» Goal of the exercise
Retype each entry. Leave every word as it is.

» Materials provided
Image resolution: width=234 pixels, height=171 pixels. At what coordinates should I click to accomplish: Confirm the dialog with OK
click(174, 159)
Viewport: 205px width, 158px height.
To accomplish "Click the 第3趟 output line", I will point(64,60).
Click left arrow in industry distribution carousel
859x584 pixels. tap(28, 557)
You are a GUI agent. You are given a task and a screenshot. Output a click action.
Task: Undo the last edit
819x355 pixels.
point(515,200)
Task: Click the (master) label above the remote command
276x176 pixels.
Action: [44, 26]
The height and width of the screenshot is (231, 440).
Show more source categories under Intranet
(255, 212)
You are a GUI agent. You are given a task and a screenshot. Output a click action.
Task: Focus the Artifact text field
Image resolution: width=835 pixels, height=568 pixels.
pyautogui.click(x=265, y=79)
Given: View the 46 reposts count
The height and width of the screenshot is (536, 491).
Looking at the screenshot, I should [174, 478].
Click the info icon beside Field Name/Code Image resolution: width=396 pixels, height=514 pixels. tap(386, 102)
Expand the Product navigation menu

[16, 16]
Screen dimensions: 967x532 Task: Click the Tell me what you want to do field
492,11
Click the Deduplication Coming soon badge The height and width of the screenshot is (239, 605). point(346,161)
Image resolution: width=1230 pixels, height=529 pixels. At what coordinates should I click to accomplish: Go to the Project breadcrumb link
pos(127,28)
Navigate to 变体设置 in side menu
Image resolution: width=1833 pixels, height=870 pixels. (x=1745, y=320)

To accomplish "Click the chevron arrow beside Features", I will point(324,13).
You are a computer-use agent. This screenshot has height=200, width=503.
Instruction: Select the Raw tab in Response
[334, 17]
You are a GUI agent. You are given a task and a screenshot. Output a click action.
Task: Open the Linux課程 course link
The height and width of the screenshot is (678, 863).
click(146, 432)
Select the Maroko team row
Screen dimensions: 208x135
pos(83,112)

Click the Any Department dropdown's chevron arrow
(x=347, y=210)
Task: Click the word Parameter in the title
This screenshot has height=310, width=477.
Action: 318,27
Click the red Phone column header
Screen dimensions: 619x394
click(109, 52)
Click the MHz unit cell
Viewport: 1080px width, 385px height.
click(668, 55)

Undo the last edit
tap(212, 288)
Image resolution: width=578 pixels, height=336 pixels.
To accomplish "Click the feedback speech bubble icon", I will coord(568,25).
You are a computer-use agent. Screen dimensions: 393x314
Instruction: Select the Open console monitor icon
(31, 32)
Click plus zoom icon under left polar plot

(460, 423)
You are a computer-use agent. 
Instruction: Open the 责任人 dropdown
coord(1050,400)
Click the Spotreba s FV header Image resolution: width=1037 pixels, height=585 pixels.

» Solution to this task
Image resolution: width=234 pixels, height=171 pixels. At what coordinates should I click to accomplish: Confirm the dialog with OK
click(174, 159)
Viewport: 205px width, 158px height.
To accomplish "Click the 第3趟 output line", I will point(64,60).
Click left arrow in industry distribution carousel
859x584 pixels. tap(28, 557)
You are a GUI agent. You are given a task and a screenshot. Output a click action.
Task: Undo the last edit
819x355 pixels.
point(515,200)
Task: Click the (master) label above the remote command
276x176 pixels.
Action: [44, 26]
The height and width of the screenshot is (231, 440).
Show more source categories under Intranet
(255, 212)
You are a GUI agent. You are given a task and a screenshot. Output a click action.
Task: Focus the Artifact text field
Image resolution: width=835 pixels, height=568 pixels.
pyautogui.click(x=265, y=79)
Given: View the 46 reposts count
The height and width of the screenshot is (536, 491).
Looking at the screenshot, I should [174, 478].
Click the info icon beside Field Name/Code Image resolution: width=396 pixels, height=514 pixels. tap(386, 102)
Expand the Product navigation menu

[16, 16]
Screen dimensions: 967x532 Task: Click the Tell me what you want to do field
492,11
Click the Deduplication Coming soon badge The height and width of the screenshot is (239, 605). point(346,161)
Image resolution: width=1230 pixels, height=529 pixels. At what coordinates should I click to accomplish: Go to the Project breadcrumb link
pos(127,28)
Navigate to 变体设置 in side menu
Image resolution: width=1833 pixels, height=870 pixels. (x=1745, y=320)

To accomplish "Click the chevron arrow beside Features", I will point(324,13).
You are a computer-use agent. This screenshot has height=200, width=503.
Instruction: Select the Raw tab in Response
[334, 17]
You are a GUI agent. You are given a task and a screenshot. Output a click action.
Task: Open the Linux課程 course link
The height and width of the screenshot is (678, 863).
click(146, 432)
Select the Maroko team row
Screen dimensions: 208x135
pos(83,112)

Click the Any Department dropdown's chevron arrow
(x=347, y=210)
Task: Click the word Parameter in the title
This screenshot has height=310, width=477.
Action: 318,27
Click the red Phone column header
Screen dimensions: 619x394
click(109, 52)
Click the MHz unit cell
Viewport: 1080px width, 385px height.
click(668, 55)

Undo the last edit
tap(212, 288)
Image resolution: width=578 pixels, height=336 pixels.
To accomplish "Click the feedback speech bubble icon", I will coord(568,25).
You are a computer-use agent. Screen dimensions: 393x314
Instruction: Select the Open console monitor icon
(31, 32)
Click plus zoom icon under left polar plot

(460, 423)
You are a computer-use agent. 
Instruction: Open the 责任人 dropdown
coord(1050,400)
Click the Spotreba s FV header Image resolution: width=1037 pixels, height=585 pixels.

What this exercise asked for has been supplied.